Curious Cats (1969) was the first of two books to combine photographs by Florence Harrison and text by Jacobson. It won a very favorable review in The Sun-Telegram for its "really remarkable pictures of cats-in-action, all ages" and the humor and "good 'sound' [that should make it] fun to read aloud to children". The reviewer for the Arizona Republic also enjoyed it: "it was lucky for the rest of us ailurophiles that [Harrison and Jacobson] happened to meet and decide to collaborate".
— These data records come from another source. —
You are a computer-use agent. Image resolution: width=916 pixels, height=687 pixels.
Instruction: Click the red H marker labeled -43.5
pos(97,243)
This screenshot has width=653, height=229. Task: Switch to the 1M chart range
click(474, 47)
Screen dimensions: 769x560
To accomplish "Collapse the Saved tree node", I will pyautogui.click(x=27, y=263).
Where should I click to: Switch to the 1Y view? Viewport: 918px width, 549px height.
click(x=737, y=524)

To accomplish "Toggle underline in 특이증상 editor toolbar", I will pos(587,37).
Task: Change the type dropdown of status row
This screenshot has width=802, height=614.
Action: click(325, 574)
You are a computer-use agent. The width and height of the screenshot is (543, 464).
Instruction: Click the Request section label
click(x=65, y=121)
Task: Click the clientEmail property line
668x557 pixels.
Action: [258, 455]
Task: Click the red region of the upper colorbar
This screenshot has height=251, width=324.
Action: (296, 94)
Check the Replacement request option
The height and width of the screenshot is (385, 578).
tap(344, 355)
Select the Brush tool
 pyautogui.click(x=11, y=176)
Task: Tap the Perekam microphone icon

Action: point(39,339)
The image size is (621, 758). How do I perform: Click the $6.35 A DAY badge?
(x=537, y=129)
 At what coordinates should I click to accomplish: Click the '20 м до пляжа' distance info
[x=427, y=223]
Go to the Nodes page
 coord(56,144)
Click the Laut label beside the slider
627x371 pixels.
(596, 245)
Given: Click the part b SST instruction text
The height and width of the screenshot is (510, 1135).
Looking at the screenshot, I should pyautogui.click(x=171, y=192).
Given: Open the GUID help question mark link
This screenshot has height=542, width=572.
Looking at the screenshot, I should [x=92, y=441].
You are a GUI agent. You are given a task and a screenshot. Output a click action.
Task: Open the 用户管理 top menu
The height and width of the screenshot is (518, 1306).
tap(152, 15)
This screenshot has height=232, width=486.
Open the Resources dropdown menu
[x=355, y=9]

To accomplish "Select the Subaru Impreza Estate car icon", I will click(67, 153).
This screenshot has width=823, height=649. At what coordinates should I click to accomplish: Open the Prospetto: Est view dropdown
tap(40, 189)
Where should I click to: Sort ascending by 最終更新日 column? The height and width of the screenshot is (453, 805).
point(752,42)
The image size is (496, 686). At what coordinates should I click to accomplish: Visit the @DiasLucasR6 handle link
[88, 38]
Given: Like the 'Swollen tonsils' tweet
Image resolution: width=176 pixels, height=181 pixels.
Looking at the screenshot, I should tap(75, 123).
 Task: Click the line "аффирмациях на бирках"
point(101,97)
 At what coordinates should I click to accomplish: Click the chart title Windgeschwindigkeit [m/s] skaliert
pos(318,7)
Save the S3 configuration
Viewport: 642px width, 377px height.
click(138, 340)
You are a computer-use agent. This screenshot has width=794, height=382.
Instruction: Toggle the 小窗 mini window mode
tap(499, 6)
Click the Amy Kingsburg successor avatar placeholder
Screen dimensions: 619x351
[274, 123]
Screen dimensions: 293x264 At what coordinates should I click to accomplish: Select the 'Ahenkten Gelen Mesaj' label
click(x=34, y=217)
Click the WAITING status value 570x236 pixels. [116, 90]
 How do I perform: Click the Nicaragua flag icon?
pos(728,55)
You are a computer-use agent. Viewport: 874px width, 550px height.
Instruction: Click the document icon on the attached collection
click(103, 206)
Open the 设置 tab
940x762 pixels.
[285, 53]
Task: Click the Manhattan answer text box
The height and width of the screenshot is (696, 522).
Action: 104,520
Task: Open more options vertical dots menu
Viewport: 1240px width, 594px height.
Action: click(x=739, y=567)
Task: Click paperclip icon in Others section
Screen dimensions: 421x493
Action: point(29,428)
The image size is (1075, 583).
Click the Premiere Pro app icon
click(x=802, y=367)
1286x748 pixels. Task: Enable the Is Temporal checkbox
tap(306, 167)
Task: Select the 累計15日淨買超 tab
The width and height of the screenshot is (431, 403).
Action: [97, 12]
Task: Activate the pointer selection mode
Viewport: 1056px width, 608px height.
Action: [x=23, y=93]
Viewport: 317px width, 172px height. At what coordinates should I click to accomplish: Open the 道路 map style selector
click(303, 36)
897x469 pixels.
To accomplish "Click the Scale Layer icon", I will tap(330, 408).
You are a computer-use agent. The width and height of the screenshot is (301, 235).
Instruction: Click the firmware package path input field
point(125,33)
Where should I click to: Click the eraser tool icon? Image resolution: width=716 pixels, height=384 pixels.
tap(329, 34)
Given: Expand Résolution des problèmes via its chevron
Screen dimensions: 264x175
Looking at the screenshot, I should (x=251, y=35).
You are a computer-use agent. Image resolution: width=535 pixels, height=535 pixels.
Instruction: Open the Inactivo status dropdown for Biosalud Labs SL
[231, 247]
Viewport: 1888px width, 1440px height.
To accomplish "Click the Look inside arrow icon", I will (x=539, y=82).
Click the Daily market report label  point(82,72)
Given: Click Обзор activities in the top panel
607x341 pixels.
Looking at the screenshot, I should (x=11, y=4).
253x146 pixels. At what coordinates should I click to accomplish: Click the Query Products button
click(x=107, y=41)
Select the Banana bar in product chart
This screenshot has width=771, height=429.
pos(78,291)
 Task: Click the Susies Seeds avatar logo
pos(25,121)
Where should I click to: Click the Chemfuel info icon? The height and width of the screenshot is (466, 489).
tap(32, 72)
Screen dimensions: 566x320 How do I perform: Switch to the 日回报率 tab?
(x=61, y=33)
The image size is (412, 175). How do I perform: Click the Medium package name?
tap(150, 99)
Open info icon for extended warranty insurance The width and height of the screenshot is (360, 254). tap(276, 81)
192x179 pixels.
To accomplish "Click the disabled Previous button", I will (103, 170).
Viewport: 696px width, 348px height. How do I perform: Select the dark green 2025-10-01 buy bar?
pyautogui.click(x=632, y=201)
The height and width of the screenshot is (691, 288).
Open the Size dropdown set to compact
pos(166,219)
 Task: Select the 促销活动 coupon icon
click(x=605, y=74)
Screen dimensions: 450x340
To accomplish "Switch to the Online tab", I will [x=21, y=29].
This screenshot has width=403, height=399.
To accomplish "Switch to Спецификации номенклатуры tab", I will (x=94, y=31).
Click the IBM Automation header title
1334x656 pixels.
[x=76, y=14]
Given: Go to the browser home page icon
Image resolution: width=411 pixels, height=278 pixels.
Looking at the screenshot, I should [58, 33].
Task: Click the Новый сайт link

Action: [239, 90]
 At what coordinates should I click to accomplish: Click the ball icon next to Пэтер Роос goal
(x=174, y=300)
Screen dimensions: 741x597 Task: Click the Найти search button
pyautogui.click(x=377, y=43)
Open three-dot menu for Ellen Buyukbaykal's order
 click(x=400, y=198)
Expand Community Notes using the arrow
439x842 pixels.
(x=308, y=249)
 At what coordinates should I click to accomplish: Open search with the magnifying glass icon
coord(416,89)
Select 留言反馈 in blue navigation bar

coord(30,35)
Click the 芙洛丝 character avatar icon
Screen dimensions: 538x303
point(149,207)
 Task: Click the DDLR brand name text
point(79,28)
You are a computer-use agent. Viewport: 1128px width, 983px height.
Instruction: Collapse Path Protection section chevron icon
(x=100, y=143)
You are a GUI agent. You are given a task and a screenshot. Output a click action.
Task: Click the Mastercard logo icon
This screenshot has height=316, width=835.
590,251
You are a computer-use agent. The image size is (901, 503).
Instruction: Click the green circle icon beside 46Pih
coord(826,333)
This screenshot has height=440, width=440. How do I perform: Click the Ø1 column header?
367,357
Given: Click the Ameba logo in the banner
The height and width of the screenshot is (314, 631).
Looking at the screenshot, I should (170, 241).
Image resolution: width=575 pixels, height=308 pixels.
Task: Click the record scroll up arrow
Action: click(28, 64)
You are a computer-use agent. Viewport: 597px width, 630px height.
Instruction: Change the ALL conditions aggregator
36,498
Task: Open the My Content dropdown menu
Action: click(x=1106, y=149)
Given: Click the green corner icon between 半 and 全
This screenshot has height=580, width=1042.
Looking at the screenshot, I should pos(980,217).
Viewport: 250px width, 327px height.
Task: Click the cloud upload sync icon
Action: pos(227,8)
In The Cats of Sea-Cliff Castle (1972), Jacobson wrote in prose. The reviewer for The Sun-Telegram called the book "a literary and photographic work of art", in its depiction of "a haven for a colony of abandoned cats". The reviewer for the Fort Worth Star-Telegram wrote that Jacobson "[provided] a poetic minimum of text for one of the most appealing picture books possible".

==Books by Jacobson==
- Larks in My Hair. Placentia, California: Courier Press, 1952. . (Poetry collection, 103 pp.; illustrated by Jacobson; with a foreword by Richard Armour)
- Mice in the Ink. Brea, California: Progress Press, 1955. . (Poetry collection, illustrated by Jacobson, 93 pp.)
- Diamonds for Your Jubilee. Santa Ana, California: Charles W. Bowers Memorial Museum and the Orange County Historical Society, 1964. . Commemorative publication, 12 pp.)
- I'll Go Quietly. Dallas: Triangle Press, 1966. . (Poetry collection, 71 pp.)
- Curious Cats. New York: Funk & Wagnalls, 1969. . (Poetry and prose accompanying photographs by Florence Harrison.)
- Who, Me? Dallas: Triangle Press, 1970. . (Poetry collection, 69 pp.)
- The Cats of Sea-Cliff Castle. [Los Angeles]: Ward Ritchie, 1972. ISBN 0-378-60253-5. (Accompanying photographs by Florence Harrison; about the homeless cats of the area of Corona del Mar.)